### [Exercise prompt]
Copy out the material exactly, from the line containing "The height and width of the screenshot is (384, 676)." through the line containing "Action: (300, 109)", with both of those lines included.

### [Records supplied]
+ + + + + + +
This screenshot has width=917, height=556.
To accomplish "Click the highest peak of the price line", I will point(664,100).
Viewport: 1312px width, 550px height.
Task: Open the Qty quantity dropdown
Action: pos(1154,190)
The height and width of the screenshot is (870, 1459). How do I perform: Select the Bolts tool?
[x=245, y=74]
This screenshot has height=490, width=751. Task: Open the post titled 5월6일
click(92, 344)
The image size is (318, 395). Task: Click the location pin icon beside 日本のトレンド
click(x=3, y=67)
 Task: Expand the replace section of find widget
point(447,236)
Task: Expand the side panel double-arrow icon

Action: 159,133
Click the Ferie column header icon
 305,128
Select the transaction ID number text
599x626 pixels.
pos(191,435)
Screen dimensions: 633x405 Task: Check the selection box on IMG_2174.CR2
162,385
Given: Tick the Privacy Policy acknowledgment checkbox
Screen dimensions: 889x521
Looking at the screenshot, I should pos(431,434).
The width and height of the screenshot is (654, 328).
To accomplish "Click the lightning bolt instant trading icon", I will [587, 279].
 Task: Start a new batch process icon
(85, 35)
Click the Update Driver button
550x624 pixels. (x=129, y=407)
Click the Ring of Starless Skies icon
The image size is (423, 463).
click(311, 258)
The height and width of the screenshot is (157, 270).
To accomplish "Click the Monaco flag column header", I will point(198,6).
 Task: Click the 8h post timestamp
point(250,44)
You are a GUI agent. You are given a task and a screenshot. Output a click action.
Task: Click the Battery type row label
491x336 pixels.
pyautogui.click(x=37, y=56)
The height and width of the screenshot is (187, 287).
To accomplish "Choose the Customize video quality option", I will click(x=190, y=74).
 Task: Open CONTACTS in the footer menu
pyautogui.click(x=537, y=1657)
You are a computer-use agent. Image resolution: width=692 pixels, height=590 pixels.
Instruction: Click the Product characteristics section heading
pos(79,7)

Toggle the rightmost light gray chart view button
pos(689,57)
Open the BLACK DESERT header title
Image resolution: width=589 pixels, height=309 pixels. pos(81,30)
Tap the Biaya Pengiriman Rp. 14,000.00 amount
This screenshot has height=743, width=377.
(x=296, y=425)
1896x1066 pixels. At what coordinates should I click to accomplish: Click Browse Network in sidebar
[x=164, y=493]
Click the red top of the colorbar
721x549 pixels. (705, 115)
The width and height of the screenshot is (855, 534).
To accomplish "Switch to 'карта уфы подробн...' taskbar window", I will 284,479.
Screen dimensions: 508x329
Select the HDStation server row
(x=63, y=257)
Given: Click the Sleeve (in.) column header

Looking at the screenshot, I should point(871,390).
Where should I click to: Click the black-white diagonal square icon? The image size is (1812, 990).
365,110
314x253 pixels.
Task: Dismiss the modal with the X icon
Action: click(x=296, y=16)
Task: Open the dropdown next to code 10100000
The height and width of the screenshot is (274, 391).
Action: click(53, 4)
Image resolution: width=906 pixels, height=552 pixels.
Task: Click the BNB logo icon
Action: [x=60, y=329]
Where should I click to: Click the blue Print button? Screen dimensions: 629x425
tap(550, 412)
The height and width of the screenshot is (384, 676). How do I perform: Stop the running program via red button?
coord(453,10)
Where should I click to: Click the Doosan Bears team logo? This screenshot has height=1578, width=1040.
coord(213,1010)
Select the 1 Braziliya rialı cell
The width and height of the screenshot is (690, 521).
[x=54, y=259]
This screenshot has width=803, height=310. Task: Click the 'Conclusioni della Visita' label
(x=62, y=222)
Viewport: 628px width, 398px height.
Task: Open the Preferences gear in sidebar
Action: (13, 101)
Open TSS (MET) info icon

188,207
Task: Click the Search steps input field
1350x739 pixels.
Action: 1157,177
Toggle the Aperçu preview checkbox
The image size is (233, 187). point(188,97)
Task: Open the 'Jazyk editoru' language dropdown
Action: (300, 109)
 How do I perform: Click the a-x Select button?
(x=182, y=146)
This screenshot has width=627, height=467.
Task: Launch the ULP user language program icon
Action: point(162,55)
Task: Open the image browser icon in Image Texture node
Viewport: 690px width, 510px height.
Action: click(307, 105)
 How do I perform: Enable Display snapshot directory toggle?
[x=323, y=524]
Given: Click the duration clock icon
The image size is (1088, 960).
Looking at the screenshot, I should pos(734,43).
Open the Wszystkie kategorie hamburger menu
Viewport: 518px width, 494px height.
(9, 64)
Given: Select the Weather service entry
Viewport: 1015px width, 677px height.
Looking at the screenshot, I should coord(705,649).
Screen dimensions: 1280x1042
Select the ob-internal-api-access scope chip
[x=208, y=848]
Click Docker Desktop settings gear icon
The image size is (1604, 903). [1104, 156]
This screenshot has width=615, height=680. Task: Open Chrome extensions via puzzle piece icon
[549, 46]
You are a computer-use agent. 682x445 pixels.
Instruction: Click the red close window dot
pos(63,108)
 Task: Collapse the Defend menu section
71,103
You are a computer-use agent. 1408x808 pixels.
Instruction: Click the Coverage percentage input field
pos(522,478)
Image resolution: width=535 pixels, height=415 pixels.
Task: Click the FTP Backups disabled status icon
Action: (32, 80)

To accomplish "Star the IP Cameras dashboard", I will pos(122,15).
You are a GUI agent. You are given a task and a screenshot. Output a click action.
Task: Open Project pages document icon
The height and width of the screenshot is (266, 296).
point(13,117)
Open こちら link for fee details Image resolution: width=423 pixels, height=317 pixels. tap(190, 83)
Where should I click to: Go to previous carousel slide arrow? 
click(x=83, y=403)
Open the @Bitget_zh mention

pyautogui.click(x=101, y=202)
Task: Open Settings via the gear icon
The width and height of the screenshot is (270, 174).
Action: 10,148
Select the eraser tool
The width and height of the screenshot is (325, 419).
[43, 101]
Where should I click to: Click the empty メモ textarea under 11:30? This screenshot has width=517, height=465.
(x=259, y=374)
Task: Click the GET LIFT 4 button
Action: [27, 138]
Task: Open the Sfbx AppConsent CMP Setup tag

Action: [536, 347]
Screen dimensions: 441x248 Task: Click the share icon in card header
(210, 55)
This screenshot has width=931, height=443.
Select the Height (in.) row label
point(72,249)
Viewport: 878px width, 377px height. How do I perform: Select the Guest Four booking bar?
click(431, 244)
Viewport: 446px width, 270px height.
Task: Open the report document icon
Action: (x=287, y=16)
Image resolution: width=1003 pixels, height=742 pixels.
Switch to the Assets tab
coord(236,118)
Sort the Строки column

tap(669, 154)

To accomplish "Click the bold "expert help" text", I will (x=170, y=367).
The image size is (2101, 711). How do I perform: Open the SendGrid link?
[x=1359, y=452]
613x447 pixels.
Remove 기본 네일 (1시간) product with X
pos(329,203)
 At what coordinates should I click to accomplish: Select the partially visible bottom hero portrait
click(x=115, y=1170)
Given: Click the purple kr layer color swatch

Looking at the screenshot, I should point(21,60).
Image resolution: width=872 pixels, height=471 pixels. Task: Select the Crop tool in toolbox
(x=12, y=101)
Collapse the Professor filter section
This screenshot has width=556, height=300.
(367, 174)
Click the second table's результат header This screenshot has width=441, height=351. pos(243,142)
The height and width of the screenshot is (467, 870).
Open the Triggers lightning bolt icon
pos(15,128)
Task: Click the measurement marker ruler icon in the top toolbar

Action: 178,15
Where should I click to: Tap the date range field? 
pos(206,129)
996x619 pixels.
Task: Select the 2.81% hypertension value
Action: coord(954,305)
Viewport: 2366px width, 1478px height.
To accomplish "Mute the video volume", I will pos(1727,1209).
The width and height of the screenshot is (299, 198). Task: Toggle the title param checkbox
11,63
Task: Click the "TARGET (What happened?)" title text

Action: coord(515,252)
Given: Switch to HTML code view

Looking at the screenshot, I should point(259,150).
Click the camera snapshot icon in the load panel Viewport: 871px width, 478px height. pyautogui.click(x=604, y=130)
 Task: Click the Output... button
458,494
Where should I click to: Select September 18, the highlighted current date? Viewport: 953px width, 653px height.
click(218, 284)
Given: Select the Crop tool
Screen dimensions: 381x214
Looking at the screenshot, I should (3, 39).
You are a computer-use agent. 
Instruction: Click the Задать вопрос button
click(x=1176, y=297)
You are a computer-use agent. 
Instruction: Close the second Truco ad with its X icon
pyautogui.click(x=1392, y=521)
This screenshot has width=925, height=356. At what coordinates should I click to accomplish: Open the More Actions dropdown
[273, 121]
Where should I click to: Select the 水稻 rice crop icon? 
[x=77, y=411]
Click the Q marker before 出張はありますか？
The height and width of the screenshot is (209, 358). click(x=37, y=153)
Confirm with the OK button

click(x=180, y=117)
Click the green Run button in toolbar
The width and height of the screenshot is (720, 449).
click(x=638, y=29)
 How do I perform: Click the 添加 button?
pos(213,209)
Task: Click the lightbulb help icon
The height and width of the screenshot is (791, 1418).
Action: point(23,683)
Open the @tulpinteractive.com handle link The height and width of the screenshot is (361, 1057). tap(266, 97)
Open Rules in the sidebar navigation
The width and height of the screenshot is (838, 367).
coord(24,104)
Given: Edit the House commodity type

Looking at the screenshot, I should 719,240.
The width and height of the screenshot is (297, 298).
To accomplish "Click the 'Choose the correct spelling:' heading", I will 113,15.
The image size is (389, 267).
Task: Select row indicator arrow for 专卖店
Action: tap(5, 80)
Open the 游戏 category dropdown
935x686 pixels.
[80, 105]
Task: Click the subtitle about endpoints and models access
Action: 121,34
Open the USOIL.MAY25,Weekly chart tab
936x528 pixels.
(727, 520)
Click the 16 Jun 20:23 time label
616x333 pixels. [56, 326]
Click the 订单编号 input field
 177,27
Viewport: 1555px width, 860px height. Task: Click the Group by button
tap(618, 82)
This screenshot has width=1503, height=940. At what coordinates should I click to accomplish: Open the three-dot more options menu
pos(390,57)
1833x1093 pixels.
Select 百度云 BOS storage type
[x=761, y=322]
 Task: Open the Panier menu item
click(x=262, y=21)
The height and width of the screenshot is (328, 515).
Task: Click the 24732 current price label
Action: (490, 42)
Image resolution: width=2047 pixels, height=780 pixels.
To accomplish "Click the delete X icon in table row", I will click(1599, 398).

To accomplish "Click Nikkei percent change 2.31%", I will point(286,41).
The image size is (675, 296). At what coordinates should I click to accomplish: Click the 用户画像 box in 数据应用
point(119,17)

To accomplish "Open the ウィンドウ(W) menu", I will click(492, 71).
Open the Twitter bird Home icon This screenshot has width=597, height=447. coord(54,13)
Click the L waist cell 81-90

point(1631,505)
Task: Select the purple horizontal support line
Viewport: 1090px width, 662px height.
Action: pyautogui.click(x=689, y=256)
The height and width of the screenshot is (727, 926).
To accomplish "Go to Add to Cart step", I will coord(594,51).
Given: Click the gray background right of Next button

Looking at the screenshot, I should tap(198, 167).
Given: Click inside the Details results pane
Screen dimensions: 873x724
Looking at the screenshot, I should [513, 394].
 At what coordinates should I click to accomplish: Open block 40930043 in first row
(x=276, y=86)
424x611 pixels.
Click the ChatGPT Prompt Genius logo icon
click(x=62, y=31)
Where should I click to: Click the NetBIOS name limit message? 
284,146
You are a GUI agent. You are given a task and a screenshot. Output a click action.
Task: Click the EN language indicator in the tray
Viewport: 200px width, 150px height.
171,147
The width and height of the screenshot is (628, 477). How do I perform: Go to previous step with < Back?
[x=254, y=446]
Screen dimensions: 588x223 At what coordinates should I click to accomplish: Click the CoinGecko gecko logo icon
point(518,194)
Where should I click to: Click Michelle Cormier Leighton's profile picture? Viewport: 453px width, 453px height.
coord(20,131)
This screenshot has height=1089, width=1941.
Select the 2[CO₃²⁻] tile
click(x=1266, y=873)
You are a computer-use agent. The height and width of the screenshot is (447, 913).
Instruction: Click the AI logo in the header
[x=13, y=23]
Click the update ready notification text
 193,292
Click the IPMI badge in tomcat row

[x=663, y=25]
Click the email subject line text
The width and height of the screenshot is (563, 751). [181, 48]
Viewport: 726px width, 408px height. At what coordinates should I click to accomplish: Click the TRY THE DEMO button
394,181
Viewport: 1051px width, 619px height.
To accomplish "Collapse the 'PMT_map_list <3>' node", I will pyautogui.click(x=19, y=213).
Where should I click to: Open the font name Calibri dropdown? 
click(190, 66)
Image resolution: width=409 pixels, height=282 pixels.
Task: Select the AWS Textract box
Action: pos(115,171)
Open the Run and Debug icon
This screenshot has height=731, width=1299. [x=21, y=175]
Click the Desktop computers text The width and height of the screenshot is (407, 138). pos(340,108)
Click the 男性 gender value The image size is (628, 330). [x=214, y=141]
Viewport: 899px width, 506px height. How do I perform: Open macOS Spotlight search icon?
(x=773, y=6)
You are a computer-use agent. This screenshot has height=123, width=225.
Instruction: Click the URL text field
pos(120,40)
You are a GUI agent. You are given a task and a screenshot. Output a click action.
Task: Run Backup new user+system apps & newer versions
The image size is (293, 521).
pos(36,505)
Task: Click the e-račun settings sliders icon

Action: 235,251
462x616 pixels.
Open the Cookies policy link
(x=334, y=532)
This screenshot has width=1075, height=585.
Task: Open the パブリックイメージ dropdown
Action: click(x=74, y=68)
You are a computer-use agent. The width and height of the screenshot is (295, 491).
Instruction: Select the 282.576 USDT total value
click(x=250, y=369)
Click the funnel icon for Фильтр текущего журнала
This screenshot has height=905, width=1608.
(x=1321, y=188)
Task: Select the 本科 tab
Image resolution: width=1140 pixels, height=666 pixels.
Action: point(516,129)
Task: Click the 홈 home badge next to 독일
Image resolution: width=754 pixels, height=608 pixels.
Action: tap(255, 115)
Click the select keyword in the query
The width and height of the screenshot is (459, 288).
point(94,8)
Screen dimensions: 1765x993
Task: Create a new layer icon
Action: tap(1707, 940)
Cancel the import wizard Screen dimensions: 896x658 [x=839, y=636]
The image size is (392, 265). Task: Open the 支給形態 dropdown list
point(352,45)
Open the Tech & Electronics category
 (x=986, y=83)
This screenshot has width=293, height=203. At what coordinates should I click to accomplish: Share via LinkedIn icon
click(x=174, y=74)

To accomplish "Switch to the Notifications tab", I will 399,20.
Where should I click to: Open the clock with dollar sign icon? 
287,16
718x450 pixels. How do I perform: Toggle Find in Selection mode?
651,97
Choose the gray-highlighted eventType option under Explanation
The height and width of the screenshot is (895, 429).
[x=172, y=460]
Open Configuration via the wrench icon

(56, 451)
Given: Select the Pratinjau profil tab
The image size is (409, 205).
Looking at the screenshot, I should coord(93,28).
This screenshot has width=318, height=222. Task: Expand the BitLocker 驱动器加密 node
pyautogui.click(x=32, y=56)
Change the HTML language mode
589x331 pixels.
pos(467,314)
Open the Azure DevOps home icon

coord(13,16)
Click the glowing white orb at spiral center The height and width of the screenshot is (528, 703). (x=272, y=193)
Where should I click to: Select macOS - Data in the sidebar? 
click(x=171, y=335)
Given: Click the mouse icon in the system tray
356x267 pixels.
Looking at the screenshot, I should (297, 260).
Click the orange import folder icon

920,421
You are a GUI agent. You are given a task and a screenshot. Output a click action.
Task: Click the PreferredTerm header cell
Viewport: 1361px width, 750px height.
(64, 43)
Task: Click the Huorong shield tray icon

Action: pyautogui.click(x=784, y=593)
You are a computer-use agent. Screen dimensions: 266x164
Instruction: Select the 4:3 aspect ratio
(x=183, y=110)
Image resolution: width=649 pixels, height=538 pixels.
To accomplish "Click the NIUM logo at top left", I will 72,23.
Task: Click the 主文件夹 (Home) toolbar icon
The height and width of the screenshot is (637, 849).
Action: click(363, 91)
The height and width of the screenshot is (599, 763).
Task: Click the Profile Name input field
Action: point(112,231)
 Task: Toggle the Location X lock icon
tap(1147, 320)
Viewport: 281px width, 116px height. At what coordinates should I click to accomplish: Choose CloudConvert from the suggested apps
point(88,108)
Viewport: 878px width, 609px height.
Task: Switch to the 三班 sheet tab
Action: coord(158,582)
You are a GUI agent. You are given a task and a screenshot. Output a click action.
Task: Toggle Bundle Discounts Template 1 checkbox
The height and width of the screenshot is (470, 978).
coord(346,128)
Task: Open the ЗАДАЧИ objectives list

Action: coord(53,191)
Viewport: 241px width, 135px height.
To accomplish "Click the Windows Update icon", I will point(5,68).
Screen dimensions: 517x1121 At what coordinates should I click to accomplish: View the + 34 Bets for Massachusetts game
+ + + + + + +
### [Answer to this exercise]
The height and width of the screenshot is (384, 676). How do I perform: Stop the running program via red button?
coord(453,10)
Where should I click to: Click the Doosan Bears team logo? This screenshot has height=1578, width=1040.
coord(213,1010)
Select the 1 Braziliya rialı cell
The width and height of the screenshot is (690, 521).
[x=54, y=259]
This screenshot has width=803, height=310. Task: Click the 'Conclusioni della Visita' label
(x=62, y=222)
Viewport: 628px width, 398px height.
Task: Open the Preferences gear in sidebar
Action: (13, 101)
Open TSS (MET) info icon

188,207
Task: Click the Search steps input field
1350x739 pixels.
Action: 1157,177
Toggle the Aperçu preview checkbox
The image size is (233, 187). point(188,97)
Task: Open the 'Jazyk editoru' language dropdown
Action: (300, 109)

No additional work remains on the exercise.